The plan outlined by Mr. Graham and Mr. Durbin, according to people familiar with it, would also include more than $2.5 billion for border security and a grant of protected status for the parents of the immigrants, known as Dreamers, who would be barred from sponsoring their parents for citizenship.

Mr. Trump grew angry as the group detailed another aspect of the deal - a move to end the diversity visa lottery program and use some of the 50,000 visas that are annually distributed as part of the program to protect vulnerable populations who have been living in the United States under what is known as Temporary Protected Status.  That was when Mr. Durbin mentioned Haiti, prompting the president's criticism.

When the discussion turned to African nations, those with knowledge of the conversation added, Mr.

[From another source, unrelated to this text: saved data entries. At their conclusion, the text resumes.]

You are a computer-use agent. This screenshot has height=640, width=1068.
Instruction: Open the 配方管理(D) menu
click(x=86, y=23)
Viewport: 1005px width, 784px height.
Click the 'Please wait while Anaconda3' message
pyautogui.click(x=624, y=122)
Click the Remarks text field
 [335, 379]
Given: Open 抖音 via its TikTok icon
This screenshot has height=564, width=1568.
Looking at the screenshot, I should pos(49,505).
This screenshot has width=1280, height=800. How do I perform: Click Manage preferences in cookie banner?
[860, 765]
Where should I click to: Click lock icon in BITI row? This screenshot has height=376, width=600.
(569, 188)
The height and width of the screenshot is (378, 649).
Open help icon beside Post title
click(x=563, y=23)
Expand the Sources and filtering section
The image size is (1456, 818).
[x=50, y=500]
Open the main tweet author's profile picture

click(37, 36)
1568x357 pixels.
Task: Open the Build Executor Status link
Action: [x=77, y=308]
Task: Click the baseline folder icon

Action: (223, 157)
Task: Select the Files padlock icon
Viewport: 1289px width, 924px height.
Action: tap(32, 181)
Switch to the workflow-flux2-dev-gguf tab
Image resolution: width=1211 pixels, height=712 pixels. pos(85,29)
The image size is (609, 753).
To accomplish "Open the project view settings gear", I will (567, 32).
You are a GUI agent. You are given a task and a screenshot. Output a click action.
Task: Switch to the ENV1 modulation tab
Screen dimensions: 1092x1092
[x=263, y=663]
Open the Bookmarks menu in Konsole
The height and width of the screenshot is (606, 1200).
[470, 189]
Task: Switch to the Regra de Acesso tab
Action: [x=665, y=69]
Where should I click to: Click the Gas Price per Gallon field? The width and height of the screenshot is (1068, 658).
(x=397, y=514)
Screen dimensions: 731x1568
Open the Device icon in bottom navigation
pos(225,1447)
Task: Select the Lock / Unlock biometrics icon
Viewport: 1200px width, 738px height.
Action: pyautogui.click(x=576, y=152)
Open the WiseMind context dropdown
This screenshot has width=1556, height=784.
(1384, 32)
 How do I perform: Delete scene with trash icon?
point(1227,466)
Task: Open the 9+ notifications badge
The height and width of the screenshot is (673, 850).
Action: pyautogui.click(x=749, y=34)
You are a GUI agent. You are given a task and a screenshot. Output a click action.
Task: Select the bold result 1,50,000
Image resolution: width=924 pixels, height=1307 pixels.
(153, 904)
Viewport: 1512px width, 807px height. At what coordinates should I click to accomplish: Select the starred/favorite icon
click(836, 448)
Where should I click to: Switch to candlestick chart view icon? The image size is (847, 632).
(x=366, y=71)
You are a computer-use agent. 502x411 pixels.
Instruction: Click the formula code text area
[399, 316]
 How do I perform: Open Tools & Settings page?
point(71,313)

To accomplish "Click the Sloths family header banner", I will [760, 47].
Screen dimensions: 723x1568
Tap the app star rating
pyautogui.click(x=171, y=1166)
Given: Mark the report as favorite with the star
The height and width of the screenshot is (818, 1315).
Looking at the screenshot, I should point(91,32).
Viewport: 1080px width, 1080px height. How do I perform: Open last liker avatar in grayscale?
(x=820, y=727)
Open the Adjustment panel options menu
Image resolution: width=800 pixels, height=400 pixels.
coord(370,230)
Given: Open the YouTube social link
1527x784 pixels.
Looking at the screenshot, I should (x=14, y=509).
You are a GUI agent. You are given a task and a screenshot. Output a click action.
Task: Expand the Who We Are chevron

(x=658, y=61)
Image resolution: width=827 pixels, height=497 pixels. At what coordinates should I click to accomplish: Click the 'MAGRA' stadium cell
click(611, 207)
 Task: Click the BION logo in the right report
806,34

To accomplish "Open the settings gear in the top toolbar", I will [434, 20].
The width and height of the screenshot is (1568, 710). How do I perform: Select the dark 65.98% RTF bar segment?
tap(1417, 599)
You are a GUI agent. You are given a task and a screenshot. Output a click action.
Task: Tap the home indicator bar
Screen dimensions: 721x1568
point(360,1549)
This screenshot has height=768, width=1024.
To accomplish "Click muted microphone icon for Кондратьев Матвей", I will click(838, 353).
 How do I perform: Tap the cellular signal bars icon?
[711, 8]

Trump asked why he would want "all these people from shithole countries," adding that the United States should admit more people from places like Norway.

A radio newscast this morning reported that the White House was positioning the president's characterization as "a gaffe".

Just as one can’t look away from a fiery wreck on a highway, one  finds it difficult to resist the instinct to wonder, “What was in the President’s mind that caused him to utter this regrettable phrase?”  – That is to say, I’d regret it if I were to utter it; with him, one never is quite sure that he has the regret gene.

There are simple mistakes in public speaking: people commit spoonerisms and malapropisms.  There are mispronunciations: deacons apparently are notorious, when proclaiming the Gospel reading for Epiphany, for erroneously stating that the three wise men “prostated themselves” before the holy child.   Given the age and health status of men in the diaconate, prostate references  may be more than an innocent slip of the tongue.  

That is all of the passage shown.